Task directions –
Here are some records; copy every line that holds the word "team".

Data for this exercise –
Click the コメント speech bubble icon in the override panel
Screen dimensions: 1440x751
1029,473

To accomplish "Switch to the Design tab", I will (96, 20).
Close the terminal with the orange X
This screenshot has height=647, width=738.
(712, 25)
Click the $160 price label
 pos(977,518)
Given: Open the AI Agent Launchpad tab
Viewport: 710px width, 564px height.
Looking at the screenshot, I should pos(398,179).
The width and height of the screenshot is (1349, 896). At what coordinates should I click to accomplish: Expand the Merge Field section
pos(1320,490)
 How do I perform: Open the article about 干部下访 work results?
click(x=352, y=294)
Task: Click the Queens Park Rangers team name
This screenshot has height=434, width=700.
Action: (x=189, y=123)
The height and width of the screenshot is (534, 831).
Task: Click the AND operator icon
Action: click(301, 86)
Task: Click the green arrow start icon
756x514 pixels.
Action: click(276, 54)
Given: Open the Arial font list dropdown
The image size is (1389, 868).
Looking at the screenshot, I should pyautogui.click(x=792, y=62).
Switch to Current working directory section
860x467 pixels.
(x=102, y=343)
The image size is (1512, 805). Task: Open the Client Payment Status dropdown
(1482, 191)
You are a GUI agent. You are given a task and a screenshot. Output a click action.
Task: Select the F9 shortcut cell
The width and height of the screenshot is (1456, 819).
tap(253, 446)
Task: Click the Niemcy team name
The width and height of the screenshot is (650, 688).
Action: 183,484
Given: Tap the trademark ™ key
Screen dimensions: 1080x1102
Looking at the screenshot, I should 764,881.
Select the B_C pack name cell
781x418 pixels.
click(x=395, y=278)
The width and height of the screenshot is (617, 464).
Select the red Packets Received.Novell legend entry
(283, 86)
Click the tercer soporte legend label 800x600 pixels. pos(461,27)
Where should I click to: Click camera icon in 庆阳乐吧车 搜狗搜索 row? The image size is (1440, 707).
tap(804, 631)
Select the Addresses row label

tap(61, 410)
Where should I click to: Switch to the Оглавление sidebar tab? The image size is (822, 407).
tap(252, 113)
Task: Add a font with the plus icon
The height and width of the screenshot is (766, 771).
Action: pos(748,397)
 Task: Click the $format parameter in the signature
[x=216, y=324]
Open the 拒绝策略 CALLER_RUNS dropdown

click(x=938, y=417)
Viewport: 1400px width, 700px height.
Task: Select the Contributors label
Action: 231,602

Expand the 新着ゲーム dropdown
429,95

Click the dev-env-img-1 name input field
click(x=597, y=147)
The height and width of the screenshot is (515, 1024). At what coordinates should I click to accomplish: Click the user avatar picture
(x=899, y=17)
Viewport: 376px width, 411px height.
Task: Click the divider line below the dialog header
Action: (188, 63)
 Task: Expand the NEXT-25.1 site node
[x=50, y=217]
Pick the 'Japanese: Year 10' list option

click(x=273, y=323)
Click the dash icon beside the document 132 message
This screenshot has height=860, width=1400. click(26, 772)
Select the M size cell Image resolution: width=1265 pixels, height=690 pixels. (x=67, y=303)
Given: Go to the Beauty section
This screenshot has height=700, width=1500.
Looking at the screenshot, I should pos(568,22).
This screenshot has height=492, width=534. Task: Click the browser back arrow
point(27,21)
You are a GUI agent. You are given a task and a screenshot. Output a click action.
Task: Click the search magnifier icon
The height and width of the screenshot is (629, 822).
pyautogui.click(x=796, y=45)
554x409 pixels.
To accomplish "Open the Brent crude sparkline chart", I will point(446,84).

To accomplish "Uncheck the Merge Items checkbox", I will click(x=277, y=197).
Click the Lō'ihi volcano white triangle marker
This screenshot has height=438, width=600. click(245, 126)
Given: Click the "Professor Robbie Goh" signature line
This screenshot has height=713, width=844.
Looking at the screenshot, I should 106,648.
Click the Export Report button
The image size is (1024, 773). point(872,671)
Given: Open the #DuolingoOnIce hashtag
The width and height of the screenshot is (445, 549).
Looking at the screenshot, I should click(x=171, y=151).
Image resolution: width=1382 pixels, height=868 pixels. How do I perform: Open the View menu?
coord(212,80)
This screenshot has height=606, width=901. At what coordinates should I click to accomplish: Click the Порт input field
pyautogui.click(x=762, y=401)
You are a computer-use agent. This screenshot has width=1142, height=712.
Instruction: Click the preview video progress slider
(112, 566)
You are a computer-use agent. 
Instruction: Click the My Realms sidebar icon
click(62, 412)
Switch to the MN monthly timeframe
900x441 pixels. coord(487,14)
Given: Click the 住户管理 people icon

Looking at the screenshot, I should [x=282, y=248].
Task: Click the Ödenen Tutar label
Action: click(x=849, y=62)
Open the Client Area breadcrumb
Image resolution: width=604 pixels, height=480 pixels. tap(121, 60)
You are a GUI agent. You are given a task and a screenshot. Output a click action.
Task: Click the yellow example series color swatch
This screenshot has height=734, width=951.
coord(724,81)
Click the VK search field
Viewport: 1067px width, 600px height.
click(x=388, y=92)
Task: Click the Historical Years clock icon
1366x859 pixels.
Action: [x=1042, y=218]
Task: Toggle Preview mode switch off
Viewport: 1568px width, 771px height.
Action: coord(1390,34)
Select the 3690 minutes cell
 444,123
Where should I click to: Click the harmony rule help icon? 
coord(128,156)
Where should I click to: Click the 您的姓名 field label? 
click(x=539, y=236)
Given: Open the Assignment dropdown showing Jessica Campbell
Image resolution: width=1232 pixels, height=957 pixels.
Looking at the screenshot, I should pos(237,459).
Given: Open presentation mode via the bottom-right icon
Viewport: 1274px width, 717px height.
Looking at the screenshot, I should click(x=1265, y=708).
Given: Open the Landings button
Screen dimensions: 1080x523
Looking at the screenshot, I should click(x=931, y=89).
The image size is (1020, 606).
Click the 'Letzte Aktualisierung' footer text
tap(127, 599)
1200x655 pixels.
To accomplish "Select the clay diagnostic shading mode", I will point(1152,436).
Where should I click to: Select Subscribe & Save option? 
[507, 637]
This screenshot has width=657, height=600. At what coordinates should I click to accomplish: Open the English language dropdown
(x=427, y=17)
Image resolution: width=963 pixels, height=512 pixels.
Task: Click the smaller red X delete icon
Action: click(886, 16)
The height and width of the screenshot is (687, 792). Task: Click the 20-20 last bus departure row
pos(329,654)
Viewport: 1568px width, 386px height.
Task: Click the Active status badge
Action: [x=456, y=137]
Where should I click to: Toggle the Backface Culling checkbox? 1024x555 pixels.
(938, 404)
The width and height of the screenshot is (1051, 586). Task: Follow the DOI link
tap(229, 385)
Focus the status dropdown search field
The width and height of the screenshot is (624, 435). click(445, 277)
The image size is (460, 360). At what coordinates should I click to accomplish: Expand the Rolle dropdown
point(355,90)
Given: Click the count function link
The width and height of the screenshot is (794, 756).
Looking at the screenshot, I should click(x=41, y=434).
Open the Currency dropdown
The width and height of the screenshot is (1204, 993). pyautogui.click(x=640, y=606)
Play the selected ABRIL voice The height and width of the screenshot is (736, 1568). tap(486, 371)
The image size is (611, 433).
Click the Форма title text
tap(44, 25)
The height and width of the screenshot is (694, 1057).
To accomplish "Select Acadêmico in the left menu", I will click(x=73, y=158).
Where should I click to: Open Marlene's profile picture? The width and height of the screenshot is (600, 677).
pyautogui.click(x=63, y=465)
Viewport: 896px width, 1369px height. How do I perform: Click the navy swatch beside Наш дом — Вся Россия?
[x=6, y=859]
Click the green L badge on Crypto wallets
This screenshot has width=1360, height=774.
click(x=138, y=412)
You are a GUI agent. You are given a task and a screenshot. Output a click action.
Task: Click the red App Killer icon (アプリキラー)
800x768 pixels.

Result of the task –
Task: Click the Queens Park Rangers team name
Task: Click the Niemcy team name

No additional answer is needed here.